Prompt: A faithful transcription of all lines below is the expected answer.

The input:

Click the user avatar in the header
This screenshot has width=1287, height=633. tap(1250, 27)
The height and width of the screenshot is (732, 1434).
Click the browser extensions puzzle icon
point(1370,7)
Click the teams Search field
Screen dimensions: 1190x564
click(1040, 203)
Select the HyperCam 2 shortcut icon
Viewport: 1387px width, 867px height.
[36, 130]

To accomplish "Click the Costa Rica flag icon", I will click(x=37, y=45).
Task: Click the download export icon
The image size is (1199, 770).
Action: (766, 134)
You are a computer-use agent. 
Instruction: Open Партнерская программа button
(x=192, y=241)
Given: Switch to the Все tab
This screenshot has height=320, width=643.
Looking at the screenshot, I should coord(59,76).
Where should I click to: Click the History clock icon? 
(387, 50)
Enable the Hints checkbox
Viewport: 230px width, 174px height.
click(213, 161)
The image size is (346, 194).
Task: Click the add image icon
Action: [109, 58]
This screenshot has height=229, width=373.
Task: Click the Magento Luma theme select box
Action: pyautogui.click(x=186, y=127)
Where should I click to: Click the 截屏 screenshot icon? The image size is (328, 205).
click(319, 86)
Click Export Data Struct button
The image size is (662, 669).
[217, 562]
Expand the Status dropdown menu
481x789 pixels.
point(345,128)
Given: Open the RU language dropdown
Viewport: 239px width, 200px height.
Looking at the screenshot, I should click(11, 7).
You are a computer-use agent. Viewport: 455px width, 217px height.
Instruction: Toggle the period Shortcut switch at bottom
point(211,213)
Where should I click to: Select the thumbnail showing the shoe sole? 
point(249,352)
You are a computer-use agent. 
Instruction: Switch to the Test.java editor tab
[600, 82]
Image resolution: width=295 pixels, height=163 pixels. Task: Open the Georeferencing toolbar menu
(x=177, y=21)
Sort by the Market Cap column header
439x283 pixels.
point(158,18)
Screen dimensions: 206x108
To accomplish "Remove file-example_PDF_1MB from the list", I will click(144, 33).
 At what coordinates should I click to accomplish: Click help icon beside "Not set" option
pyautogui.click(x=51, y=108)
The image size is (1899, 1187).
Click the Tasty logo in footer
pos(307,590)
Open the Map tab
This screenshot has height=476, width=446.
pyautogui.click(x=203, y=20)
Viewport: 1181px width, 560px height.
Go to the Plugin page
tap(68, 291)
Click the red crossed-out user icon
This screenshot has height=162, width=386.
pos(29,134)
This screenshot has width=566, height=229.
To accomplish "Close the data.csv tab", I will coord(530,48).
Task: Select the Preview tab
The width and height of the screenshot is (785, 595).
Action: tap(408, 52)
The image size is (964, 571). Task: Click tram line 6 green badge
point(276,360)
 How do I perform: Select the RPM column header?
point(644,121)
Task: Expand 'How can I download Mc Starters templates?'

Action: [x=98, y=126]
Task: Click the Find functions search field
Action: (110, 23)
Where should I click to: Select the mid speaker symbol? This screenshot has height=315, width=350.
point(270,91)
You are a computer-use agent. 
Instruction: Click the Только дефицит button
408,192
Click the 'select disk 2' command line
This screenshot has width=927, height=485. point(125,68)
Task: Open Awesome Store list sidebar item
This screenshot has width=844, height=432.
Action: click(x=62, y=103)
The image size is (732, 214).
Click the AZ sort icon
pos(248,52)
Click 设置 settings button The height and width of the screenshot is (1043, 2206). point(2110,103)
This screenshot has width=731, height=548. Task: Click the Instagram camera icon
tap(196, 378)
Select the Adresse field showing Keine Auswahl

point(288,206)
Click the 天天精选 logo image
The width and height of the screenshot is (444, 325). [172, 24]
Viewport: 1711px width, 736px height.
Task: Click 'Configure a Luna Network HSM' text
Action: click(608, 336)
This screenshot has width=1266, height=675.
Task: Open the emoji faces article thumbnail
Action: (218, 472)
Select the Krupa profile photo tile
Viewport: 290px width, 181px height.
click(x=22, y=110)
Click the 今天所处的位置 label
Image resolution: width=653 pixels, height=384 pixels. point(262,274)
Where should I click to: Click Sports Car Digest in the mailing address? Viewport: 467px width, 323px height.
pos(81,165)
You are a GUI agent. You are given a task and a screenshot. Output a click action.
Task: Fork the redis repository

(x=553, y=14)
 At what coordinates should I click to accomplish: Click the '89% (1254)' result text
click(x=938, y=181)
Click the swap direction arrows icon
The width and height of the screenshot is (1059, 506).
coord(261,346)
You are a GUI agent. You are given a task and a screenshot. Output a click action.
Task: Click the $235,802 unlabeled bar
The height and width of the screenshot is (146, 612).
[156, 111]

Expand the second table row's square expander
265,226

Answer to the problem:
Click the user avatar in the header
This screenshot has width=1287, height=633. tap(1250, 27)
The height and width of the screenshot is (732, 1434).
Click the browser extensions puzzle icon
point(1370,7)
Click the teams Search field
Screen dimensions: 1190x564
click(1040, 203)
Select the HyperCam 2 shortcut icon
Viewport: 1387px width, 867px height.
[36, 130]

To accomplish "Click the Costa Rica flag icon", I will click(x=37, y=45).
Task: Click the download export icon
The image size is (1199, 770).
Action: (766, 134)
You are a computer-use agent. 
Instruction: Open Партнерская программа button
(x=192, y=241)
Given: Switch to the Все tab
This screenshot has height=320, width=643.
Looking at the screenshot, I should coord(59,76).
Where should I click to: Click the History clock icon? 
(387, 50)
Enable the Hints checkbox
Viewport: 230px width, 174px height.
click(213, 161)
The image size is (346, 194).
Task: Click the add image icon
Action: [109, 58]
This screenshot has height=229, width=373.
Task: Click the Magento Luma theme select box
Action: pyautogui.click(x=186, y=127)
Where should I click to: Click the 截屏 screenshot icon? The image size is (328, 205).
click(319, 86)
Click Export Data Struct button
The image size is (662, 669).
[217, 562]
Expand the Status dropdown menu
481x789 pixels.
point(345,128)
Given: Open the RU language dropdown
Viewport: 239px width, 200px height.
Looking at the screenshot, I should click(11, 7).
You are a computer-use agent. Viewport: 455px width, 217px height.
Instruction: Toggle the period Shortcut switch at bottom
point(211,213)
Where should I click to: Select the thumbnail showing the shoe sole? 
point(249,352)
You are a computer-use agent. 
Instruction: Switch to the Test.java editor tab
[600, 82]
Image resolution: width=295 pixels, height=163 pixels. Task: Open the Georeferencing toolbar menu
(x=177, y=21)
Sort by the Market Cap column header
439x283 pixels.
point(158,18)
Screen dimensions: 206x108
To accomplish "Remove file-example_PDF_1MB from the list", I will click(144, 33).
 At what coordinates should I click to accomplish: Click help icon beside "Not set" option
pyautogui.click(x=51, y=108)
The image size is (1899, 1187).
Click the Tasty logo in footer
pos(307,590)
Open the Map tab
This screenshot has height=476, width=446.
pyautogui.click(x=203, y=20)
Viewport: 1181px width, 560px height.
Go to the Plugin page
tap(68, 291)
Click the red crossed-out user icon
This screenshot has height=162, width=386.
pos(29,134)
This screenshot has width=566, height=229.
To accomplish "Close the data.csv tab", I will coord(530,48).
Task: Select the Preview tab
The width and height of the screenshot is (785, 595).
Action: tap(408, 52)
The image size is (964, 571). Task: Click tram line 6 green badge
point(276,360)
 How do I perform: Select the RPM column header?
point(644,121)
Task: Expand 'How can I download Mc Starters templates?'

Action: [x=98, y=126]
Task: Click the Find functions search field
Action: (110, 23)
Where should I click to: Select the mid speaker symbol? This screenshot has height=315, width=350.
point(270,91)
You are a computer-use agent. 
Instruction: Click the Только дефицит button
408,192
Click the 'select disk 2' command line
This screenshot has width=927, height=485. point(125,68)
Task: Open Awesome Store list sidebar item
This screenshot has width=844, height=432.
Action: click(x=62, y=103)
The image size is (732, 214).
Click the AZ sort icon
pos(248,52)
Click 设置 settings button The height and width of the screenshot is (1043, 2206). point(2110,103)
This screenshot has width=731, height=548. Task: Click the Instagram camera icon
tap(196, 378)
Select the Adresse field showing Keine Auswahl

point(288,206)
Click the 天天精选 logo image
The width and height of the screenshot is (444, 325). [172, 24]
Viewport: 1711px width, 736px height.
Task: Click 'Configure a Luna Network HSM' text
Action: click(608, 336)
This screenshot has width=1266, height=675.
Task: Open the emoji faces article thumbnail
Action: (218, 472)
Select the Krupa profile photo tile
Viewport: 290px width, 181px height.
click(x=22, y=110)
Click the 今天所处的位置 label
Image resolution: width=653 pixels, height=384 pixels. point(262,274)
Where should I click to: Click Sports Car Digest in the mailing address? Viewport: 467px width, 323px height.
pos(81,165)
You are a GUI agent. You are given a task and a screenshot. Output a click action.
Task: Fork the redis repository

(x=553, y=14)
 At what coordinates should I click to accomplish: Click the '89% (1254)' result text
click(x=938, y=181)
Click the swap direction arrows icon
The width and height of the screenshot is (1059, 506).
coord(261,346)
You are a GUI agent. You are given a task and a screenshot. Output a click action.
Task: Click the $235,802 unlabeled bar
The height and width of the screenshot is (146, 612).
[156, 111]

Expand the second table row's square expander
265,226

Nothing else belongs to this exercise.